En fouillant dans les procès-verbaux de certaines réunions de cabinet, le biographe nous fait réaliser à quel point donner un salaire égal aux femmes, plus d’argent aux assistés sociaux en pleine crise économique ou fusionner des villes rivales n’a pas été une tâche de tout repos pour la ministre. Fascinant aussi de constater combien la sororité a souvent fait la différence, tout comme l’appui de ses différents premiers ministres qui n’avaient d’autres choix que de s’incliner devant tant de ténacité à l’ouvrage.
En tout cas, on peut dire que l’exercice du pouvoir au féminin a fait une différence avec Louise Harel. Au nombre de ses faits d’armes, il faut rappeler qu’elle a été la première femme à être présidente de l’Assemblée nationale.
En lisant Louise Harel. Sans compromis, on réalise aussi combien sa présence au cabinet pendant tant d’années a rejailli sur l’est de Montréal qu’elle représentait.

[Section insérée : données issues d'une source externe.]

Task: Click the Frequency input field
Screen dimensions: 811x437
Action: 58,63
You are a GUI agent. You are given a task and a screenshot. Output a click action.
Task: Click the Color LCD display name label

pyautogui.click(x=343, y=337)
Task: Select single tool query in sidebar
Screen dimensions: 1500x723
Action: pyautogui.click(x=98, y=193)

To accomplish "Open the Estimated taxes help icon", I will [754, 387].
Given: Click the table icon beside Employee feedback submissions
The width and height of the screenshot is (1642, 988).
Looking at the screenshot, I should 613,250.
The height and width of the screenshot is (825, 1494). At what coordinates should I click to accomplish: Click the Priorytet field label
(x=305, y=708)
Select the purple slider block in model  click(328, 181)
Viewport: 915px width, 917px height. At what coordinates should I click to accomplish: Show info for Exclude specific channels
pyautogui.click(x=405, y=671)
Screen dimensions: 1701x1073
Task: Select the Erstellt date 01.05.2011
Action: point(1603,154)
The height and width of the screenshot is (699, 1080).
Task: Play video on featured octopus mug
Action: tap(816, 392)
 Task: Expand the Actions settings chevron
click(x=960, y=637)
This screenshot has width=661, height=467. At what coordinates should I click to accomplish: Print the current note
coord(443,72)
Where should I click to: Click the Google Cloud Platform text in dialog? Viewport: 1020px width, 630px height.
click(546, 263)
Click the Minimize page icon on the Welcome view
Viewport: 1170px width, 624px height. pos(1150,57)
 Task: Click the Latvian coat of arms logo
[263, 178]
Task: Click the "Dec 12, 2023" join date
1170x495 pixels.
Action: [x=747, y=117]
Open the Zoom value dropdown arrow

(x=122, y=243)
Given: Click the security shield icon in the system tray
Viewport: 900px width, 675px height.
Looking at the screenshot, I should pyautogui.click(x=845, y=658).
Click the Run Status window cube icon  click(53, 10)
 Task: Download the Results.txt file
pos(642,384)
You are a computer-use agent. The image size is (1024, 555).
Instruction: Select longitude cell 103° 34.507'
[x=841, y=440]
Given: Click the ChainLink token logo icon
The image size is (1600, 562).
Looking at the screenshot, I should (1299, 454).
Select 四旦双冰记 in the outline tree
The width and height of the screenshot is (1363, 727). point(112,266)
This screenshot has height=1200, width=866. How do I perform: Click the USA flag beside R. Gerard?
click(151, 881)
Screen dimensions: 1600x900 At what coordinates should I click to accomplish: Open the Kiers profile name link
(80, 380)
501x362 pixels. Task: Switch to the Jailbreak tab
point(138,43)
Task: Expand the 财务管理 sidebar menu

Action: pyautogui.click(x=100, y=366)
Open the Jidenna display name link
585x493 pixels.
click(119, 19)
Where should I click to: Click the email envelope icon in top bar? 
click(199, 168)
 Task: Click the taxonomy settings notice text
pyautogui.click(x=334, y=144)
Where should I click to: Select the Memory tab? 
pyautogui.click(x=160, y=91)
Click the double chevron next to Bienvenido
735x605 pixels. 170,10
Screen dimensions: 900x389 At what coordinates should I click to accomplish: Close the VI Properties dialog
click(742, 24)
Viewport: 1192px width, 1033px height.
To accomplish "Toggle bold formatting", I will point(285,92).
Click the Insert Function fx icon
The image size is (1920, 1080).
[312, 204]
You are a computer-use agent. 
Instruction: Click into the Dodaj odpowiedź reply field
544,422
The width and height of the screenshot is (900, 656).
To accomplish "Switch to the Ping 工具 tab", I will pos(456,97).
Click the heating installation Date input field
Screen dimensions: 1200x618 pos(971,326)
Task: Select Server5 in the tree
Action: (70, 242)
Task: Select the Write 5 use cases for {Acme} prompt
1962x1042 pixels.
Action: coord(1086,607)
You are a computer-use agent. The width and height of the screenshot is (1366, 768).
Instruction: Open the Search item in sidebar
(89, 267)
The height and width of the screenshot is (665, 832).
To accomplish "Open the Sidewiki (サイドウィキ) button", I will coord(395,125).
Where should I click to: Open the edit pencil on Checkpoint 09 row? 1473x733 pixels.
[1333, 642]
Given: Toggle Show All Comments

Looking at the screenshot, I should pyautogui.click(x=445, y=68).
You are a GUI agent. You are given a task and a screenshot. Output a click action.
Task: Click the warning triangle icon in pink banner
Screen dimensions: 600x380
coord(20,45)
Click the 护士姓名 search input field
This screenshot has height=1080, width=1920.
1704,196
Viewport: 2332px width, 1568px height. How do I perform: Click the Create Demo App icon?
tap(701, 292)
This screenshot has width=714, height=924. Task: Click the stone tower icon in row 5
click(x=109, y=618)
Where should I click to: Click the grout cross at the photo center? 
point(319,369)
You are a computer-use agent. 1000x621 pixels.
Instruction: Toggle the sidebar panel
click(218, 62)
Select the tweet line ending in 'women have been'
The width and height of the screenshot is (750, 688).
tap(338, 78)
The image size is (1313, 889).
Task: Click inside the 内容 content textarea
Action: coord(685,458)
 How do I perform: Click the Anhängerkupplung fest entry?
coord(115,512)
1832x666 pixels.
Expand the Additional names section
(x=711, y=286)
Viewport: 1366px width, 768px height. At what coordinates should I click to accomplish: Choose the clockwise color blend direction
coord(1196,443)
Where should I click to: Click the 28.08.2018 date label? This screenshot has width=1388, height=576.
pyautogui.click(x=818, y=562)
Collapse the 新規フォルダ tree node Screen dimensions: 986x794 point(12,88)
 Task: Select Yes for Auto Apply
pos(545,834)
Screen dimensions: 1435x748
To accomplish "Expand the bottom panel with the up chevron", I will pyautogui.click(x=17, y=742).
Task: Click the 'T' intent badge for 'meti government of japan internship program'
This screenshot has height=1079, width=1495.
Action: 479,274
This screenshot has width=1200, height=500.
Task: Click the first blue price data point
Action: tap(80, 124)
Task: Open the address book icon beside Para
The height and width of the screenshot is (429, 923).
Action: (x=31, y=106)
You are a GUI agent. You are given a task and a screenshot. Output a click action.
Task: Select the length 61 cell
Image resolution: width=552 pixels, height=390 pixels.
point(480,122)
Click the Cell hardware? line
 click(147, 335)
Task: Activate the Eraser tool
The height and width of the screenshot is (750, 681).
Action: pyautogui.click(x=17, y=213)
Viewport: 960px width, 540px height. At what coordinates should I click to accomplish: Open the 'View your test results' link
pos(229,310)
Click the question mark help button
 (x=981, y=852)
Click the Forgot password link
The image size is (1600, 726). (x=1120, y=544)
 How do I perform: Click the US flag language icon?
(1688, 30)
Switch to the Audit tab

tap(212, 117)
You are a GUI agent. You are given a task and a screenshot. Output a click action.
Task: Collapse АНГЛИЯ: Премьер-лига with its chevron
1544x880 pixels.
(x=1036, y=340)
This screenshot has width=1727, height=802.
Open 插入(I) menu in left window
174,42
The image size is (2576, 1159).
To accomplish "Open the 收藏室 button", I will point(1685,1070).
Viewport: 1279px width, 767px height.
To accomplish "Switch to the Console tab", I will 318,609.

L’élue a usé de son poids politique pour restructurer ce secteur de la métropole québécoise qui, faut-il le rappeler, a perdu plus 7 500 emplois entre 1981 et 1986 avec la fermeture des Shops Angus, de la Vickers, de la Canadian Steel, de Steinberg.
Le livre se termine sur un épisode moins glorieux, son passage en politique municipale, qui s’est soldé par une présence dans l’opposition de 2009 à 2013, et une défaite, en 2013, aux mains d’une jeune inconnue, Valérie Plante.
Catherine Dorion aurait avantage à lire cette biographie d’une élue qui est parvenue à faire avancer ses idées progressistes tout en travaillant dans un système qui ne l’avantageait pas, et cela, sans jamais se compromettre.
D’ailleurs, j’ai été très impressionné par l’habileté avec laquelle Philippe Schnobb parvient à résumer les nombreuses crises qui ont secoué le PQ au fil des ans et au centre desquelles se trouvait souvent Louise Harel. La politique est tellement soporifique de nos jours qu’on oublie combien le Parti québécois avait l’art de cultiver les psychodrames, qu’on pense aux débats internes sur la question référendaire, sur le beau risque, la charte de la laïcité, et toutes ces courses fratricides à la direction du parti.
Un mot, d’ailleurs, pour terminer, sur l’auteur de ce livre. Philippe Schnobb n’est pas un ami, mais certainement un ancien collègue que j’ai beaucoup apprécié du temps où, à Radio-Canada, il traitait de changements technologiques, de politique municipale, en plus d’être souvent chef d’antenne. Nous venons tous les deux de Hull et partageons un intérêt pour la culture. Avant d’étudier en histoire, il a fait un diplôme d’études collégiales (DEC) en théâtre au Collège Lionel-Groulx. J’ai été bien surpris lorsqu’il a quitté le confort douillet d’un poste permanent à la salle des nouvelles pour se présenter en politique municipale aux côtés de Denis Coderre. Il n’a pas été élu, mais s’est quand même retrouvé à la présidence de la Société de transport de Montréal (STM), poste qu’il a occupé de 2013 à 2021. Je me demandais bien où il allait atterrir après de telles fonctions. Le métier de biographe lui va très bien. Son livre se lit avec aisance et avec un intérêt soutenu de la première à la 350e page.